Go through the data below and return each line where the string "yellow" occurs.

===

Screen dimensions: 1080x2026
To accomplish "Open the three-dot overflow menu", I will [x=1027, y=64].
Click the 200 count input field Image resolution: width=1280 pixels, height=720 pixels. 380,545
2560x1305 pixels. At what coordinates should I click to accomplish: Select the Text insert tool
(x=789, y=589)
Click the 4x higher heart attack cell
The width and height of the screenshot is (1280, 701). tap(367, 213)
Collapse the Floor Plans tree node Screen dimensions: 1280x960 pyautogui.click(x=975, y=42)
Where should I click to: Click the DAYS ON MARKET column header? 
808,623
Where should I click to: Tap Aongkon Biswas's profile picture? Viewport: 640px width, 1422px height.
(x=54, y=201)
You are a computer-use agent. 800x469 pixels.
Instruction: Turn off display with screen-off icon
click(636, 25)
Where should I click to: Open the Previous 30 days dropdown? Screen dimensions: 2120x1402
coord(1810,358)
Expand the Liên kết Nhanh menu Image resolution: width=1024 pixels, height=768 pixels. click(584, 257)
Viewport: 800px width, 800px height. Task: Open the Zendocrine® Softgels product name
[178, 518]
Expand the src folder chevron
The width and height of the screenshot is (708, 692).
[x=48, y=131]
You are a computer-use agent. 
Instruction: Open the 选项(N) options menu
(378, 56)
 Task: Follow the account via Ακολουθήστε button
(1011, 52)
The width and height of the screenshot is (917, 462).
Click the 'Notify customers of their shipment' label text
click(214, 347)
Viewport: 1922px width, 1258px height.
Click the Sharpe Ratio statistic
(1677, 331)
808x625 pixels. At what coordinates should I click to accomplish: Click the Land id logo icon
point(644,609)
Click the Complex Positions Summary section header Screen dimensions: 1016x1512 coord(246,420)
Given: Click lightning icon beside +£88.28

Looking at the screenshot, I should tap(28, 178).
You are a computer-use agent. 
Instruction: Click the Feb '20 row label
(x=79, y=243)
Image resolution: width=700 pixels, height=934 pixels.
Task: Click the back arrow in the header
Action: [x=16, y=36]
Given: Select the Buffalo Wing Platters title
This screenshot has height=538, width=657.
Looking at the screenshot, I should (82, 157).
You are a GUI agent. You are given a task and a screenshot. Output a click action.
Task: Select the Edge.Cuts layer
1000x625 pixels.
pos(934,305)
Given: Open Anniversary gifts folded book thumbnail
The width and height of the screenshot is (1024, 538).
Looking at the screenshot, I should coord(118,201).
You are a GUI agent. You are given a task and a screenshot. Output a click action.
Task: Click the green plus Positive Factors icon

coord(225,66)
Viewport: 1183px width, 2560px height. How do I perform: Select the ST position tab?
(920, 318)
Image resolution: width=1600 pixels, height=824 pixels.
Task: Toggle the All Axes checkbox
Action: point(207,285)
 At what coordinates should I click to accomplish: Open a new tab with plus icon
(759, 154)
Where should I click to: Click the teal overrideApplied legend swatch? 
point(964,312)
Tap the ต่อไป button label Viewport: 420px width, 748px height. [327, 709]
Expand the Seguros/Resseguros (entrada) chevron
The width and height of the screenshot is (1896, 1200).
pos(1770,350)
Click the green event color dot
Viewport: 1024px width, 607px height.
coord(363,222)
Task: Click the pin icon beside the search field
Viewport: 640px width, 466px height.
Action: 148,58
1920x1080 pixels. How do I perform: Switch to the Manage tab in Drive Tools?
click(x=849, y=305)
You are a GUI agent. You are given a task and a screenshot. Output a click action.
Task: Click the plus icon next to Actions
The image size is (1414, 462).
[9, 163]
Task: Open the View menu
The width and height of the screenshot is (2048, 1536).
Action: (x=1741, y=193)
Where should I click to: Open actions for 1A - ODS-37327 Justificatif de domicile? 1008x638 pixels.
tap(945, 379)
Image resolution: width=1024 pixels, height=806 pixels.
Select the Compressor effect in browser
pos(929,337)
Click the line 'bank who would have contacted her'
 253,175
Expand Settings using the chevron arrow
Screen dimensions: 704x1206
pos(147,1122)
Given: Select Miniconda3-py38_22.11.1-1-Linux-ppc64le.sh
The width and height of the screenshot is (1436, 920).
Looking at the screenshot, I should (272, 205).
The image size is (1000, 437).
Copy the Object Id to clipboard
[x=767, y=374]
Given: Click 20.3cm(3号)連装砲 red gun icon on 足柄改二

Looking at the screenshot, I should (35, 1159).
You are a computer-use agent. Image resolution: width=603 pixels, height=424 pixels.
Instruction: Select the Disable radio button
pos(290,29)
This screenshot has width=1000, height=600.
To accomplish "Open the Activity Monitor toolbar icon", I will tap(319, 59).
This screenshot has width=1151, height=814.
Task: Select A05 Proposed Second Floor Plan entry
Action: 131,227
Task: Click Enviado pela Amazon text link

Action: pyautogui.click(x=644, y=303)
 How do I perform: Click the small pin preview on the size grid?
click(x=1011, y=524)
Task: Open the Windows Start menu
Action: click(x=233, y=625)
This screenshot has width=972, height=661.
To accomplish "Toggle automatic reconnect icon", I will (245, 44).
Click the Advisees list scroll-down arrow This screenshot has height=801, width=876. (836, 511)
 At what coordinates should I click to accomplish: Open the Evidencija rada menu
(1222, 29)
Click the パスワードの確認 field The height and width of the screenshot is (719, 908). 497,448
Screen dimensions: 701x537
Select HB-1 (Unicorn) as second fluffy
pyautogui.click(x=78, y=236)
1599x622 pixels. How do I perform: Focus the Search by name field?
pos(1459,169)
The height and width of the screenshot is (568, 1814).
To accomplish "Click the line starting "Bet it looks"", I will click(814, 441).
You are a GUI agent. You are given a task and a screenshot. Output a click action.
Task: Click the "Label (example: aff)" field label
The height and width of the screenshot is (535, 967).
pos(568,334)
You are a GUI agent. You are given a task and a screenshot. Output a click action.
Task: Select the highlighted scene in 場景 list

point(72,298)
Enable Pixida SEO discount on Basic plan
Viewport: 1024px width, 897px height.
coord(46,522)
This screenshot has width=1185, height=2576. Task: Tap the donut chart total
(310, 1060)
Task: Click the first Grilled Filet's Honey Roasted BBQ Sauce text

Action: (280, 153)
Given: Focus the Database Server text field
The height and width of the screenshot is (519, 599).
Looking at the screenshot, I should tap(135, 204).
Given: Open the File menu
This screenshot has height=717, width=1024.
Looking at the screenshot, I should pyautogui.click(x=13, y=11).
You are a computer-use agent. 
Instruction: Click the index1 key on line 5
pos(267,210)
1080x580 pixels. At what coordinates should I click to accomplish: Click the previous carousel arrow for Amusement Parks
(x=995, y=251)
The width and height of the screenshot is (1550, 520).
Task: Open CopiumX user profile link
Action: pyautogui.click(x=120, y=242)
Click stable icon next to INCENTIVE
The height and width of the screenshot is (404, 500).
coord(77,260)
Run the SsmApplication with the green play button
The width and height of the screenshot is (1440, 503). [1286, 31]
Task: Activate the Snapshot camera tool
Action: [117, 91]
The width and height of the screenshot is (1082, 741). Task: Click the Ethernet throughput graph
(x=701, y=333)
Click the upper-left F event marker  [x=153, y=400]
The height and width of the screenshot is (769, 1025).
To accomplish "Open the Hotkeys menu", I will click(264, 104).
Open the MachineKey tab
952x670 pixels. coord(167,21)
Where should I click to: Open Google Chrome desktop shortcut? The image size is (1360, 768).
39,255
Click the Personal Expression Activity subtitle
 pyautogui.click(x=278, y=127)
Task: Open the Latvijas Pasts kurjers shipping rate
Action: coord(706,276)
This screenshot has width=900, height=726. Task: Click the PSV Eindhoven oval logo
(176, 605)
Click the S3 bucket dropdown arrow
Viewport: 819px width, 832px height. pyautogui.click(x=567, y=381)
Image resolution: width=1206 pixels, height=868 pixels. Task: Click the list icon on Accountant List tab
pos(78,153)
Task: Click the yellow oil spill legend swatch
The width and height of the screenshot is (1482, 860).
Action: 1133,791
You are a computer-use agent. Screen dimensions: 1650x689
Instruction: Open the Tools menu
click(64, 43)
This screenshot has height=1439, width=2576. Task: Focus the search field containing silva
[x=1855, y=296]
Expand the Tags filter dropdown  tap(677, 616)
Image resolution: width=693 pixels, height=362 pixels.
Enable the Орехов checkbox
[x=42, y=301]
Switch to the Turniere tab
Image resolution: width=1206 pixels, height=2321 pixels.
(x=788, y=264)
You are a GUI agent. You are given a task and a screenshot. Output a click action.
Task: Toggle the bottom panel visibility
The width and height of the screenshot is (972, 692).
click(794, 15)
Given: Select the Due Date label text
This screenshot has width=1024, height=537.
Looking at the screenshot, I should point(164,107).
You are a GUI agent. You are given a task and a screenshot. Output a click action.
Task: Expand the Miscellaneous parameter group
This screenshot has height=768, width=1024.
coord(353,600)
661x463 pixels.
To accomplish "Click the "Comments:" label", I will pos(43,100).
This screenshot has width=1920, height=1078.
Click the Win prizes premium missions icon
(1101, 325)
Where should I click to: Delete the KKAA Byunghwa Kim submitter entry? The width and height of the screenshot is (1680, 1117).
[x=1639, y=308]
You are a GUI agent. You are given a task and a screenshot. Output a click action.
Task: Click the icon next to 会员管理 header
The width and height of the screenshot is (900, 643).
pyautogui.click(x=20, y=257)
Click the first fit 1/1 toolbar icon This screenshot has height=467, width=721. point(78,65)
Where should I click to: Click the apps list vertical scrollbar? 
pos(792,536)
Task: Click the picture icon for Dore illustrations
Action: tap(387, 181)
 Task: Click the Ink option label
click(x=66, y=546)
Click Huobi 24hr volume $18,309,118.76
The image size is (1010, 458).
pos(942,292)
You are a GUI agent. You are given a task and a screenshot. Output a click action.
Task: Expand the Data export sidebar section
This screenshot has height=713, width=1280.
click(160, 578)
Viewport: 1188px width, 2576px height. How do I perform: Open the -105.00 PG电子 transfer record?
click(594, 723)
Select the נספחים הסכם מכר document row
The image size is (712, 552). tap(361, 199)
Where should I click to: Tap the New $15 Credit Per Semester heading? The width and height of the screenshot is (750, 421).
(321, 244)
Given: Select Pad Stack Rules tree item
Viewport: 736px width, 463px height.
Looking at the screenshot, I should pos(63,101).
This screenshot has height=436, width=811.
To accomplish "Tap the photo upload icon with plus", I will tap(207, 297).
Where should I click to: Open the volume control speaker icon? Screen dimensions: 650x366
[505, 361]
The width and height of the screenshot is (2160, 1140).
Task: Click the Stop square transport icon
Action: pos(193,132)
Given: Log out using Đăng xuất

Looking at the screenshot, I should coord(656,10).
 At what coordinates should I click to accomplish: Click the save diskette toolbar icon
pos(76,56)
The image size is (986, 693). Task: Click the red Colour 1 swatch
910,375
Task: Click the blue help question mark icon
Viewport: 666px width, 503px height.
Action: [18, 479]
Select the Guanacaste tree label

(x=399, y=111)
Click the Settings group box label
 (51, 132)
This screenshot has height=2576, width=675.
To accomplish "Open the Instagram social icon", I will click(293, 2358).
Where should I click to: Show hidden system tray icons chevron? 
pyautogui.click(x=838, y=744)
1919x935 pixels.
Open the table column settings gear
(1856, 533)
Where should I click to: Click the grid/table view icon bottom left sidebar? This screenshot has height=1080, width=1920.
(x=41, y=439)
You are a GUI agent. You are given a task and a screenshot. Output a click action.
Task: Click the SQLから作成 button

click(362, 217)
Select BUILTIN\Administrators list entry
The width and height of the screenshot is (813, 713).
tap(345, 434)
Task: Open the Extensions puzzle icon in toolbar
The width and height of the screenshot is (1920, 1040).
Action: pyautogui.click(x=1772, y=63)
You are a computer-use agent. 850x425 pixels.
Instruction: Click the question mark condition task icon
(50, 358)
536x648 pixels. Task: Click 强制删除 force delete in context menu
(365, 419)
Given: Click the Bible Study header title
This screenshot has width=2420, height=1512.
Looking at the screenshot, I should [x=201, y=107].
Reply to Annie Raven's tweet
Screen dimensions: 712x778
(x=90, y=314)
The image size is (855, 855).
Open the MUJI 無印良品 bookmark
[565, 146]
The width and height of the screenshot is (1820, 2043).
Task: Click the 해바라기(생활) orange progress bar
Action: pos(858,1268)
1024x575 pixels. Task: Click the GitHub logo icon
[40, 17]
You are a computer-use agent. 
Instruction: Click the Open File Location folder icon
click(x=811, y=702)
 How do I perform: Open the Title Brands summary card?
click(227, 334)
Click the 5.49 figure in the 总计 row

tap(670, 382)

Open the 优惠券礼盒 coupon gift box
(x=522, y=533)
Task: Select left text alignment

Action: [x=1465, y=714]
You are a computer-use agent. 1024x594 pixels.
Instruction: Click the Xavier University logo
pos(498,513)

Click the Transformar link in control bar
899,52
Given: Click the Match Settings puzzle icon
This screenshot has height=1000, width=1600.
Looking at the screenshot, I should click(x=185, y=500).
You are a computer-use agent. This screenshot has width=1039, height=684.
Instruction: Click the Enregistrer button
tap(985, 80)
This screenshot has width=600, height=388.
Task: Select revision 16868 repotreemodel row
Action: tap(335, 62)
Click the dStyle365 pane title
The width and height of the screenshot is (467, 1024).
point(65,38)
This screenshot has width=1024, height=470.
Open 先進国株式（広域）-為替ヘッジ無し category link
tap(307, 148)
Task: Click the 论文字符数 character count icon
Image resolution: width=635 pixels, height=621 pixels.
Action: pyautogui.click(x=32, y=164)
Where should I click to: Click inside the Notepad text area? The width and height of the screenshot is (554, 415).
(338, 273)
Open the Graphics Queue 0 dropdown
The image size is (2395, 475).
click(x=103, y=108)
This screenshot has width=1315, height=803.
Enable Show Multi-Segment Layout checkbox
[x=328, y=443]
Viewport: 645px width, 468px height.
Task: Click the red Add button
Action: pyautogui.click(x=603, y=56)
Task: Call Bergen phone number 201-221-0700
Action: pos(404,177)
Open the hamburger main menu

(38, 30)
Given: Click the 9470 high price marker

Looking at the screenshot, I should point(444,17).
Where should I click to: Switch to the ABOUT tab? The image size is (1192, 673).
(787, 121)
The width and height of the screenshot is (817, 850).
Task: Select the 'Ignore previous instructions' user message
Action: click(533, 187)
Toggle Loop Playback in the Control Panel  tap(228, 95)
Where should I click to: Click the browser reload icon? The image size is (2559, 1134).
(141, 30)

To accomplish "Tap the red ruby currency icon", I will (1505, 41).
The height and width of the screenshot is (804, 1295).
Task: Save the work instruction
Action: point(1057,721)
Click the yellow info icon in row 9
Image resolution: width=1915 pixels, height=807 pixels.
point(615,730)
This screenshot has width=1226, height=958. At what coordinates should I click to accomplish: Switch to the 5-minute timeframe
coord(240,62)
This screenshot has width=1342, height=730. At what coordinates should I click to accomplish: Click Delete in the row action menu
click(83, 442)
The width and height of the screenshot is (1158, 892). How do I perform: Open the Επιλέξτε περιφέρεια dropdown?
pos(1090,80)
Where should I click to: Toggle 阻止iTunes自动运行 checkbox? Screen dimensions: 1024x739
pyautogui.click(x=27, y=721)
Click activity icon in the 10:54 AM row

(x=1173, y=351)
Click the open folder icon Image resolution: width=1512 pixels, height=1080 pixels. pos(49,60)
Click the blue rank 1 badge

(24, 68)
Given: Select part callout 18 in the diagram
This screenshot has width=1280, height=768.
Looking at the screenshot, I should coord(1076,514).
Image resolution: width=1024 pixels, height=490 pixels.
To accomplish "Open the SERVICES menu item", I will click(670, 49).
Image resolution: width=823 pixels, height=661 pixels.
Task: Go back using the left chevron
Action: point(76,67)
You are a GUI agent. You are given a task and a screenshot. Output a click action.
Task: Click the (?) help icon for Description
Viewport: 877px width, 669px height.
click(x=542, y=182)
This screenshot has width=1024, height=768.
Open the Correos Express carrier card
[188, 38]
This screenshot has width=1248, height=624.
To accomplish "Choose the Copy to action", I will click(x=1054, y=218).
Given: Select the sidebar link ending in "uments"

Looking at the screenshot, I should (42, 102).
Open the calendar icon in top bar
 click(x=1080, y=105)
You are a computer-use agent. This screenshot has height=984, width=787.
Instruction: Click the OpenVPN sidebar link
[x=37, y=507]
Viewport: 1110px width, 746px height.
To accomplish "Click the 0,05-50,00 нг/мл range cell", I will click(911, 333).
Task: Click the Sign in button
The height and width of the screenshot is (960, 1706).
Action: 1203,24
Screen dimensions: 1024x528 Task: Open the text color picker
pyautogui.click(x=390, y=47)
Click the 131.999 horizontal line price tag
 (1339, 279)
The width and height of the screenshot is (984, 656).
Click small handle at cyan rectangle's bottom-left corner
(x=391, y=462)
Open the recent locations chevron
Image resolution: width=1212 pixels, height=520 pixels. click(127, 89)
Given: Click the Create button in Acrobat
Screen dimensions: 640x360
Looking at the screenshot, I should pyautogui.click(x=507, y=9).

===

## Solution to this exercise
Task: Click the yellow oil spill legend swatch
Click the yellow info icon in row 9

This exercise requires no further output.